Just the tip
My divorce has left me seeking validation from anyone. It’s left me trying to make sure I do my best and I have to communicate with those I care for and for those I love. Thru the end of my marriage and for the first couple of months, I had K in my life. She was young, cute worked at a hospital and connected with me. We talked about anything. She broke down my emotional walls. She taught me to cry and it was ok to do so. I hadn’t really cried since my 6 or 7 years when my Ex Father In Law passed away. She helped me channel some of my needs and wants and helped me find some outlets to blow off some steam. We split because her family wouldn’t approve of me and it was wasn’t worth all the lies.

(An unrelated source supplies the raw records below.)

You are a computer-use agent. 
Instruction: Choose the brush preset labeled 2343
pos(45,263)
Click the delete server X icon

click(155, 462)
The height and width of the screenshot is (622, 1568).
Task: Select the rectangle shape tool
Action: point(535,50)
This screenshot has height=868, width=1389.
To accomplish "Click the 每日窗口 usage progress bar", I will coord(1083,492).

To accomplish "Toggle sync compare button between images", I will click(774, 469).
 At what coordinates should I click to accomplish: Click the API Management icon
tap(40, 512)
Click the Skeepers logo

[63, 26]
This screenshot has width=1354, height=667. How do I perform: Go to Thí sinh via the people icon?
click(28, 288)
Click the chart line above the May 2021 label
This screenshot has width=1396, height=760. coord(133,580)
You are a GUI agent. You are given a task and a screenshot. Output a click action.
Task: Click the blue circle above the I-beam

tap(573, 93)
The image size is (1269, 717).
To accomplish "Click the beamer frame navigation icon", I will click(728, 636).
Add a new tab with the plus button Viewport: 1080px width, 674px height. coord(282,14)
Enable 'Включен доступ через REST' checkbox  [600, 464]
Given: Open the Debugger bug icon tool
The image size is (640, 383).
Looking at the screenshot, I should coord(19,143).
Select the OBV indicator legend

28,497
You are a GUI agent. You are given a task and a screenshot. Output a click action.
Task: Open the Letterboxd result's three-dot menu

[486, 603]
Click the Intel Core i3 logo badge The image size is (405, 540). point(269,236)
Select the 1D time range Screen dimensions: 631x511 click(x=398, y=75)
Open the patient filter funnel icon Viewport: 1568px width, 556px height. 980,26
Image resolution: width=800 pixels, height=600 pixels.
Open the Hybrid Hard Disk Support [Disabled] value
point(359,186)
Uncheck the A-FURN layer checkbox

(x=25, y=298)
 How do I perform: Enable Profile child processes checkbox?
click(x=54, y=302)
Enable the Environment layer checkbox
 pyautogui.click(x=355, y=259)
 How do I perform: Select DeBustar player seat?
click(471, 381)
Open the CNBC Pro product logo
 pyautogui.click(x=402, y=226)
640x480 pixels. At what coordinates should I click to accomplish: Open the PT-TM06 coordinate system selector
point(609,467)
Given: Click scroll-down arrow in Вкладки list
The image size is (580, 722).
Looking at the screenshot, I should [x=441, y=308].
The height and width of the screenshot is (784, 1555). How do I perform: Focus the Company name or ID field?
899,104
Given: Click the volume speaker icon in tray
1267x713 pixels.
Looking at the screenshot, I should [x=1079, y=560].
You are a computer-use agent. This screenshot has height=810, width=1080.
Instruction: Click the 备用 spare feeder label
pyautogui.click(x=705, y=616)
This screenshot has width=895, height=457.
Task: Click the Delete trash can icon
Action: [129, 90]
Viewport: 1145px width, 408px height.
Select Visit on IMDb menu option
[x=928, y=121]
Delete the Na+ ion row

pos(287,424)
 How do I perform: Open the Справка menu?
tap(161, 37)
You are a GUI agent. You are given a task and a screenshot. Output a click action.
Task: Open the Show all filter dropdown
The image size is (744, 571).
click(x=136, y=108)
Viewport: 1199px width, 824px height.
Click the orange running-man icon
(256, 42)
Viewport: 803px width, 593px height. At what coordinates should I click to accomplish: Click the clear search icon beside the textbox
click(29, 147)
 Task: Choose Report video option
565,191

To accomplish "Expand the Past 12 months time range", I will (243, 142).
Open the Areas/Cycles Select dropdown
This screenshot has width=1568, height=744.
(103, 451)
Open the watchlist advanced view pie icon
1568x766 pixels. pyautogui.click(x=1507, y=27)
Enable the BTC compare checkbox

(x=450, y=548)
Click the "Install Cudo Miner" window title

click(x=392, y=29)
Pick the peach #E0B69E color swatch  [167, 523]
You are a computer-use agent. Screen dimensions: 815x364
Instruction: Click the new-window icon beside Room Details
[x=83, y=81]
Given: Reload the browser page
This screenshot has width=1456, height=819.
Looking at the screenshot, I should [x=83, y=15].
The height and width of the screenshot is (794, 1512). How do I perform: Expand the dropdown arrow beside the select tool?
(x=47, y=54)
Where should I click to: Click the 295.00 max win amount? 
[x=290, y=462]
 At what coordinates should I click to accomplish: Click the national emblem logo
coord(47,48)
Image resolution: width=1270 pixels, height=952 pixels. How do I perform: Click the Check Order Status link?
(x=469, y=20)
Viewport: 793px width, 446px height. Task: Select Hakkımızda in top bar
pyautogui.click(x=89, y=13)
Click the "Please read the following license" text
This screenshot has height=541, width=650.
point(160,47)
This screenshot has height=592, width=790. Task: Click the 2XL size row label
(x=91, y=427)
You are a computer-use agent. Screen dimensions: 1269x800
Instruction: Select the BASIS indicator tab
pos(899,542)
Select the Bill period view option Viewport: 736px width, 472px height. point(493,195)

That was probably March or so. I dug myself into a very deep dark depression. My sleeping pill Ambien had a huge hold on me and even in the littlest of doses would keep me zombie like for 16 hours or so. I never noticed the difference too much. I met and fell in love with P in August and we just rolled along. We didn’t spend much time together when I was supposed to be getting up or going to bed so she never really saw the drugs have their hold on me. Just after Thanksgiving I was pulled into a conference room for a talk/intervention at work. They knew my divorce and losing my dogs was messing with my head but I did have someone new in my life but my work wasn’t getting better. they basically said I had 30 days to get my life turned around or I would be let go from the company.
I made adjustments immediately. I removed Ambien from my nightly meds as well as made a huge effort to turn things around. I became more friendly and helpful with my coworkers and more outgoing with projects at work. It was basically a 180 degree turn around from who I was just 30 days before. I wasn’t ready to quit or be fired. If I leave my job, it will be my terms and not theirs.